*SELECTED TEXT*
....

Finally, Jack Eichel returned from what I'm sure he feels was a national disgrace of an effort at World Junior. He sat out Saturday's BU tie with Union, and just sat there signing autographs for kids all night instead, but he'll be back in the lineup when the Terriers travel to Madison to pummel Wisconsin this coming weekend.

Which is odd considering he was supposed to be suiting up for the Chicoutimi French Words by now, from what was being screamed a few weeks ago. So weird that those persistent rumors weren't enough to lure him away from a league he is dominating (a CF% between 65-70, and 27 points in 16 games) to play against rowdy teens who are even worse than what he's currently facing.

But I'm sure the Q looked at Eichel's performance at World Juniors and decided they didn't need him after all.

At least, that's about as plausible as the rumors from the CHL were this entire time.

A somewhat arbitrary ranking of teams which are pretty good in my opinion only (and just for right now but maybe for a little longer too?)

....

*RECORDS*
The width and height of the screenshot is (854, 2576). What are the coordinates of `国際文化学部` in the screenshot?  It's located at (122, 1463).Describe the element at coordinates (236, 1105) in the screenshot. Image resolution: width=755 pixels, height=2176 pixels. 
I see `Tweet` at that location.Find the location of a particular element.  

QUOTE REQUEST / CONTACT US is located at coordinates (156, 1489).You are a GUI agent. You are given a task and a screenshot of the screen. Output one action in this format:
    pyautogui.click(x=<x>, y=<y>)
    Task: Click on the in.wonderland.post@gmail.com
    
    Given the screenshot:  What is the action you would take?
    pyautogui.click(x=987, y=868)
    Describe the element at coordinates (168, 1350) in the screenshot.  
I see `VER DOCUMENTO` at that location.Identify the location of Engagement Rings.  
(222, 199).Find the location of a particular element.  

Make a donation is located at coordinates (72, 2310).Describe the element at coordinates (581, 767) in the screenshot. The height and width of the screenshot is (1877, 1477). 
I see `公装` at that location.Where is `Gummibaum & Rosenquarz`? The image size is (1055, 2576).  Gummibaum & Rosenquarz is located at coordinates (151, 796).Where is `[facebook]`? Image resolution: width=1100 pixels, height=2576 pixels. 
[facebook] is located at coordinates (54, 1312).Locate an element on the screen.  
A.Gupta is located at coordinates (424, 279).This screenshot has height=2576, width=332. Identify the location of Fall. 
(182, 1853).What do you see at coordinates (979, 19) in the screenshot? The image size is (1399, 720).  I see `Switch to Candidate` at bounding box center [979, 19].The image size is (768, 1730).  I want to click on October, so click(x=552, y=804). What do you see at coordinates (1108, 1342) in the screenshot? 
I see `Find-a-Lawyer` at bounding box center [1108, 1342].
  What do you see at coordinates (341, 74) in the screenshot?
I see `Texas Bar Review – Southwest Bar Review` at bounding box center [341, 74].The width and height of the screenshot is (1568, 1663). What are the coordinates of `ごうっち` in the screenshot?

....

*WHAT YOU SHOULD DO*
Please carry on the college hockey column about Jack Eichel above, picking up right after its final line.

*THE RESULT*
  1. Boston University (tied Union)

  2. North Dakota (won an exhibition against the US Under-18s)

  3. Minnesota State (took three points at Northern Michigan)

  4. Harvard (won an exhibition against the Russian Red Stars, then beat RPI)

  5. UMass Lowell (beat RIT and Merrimack)

  6. Minnesota (lost to Merrimack, beat RIT)

  7. Miami (swept RPI)

  8. Minnesota Duluth (swept two exhibition games at Lakehead)

  9. Denver (tied Dartmouth, beat Brown)

  10. Providence (swept Colorado College)

Ryan Lambert is a Puck Daddy columnist. His email is hereand his Twitter is here.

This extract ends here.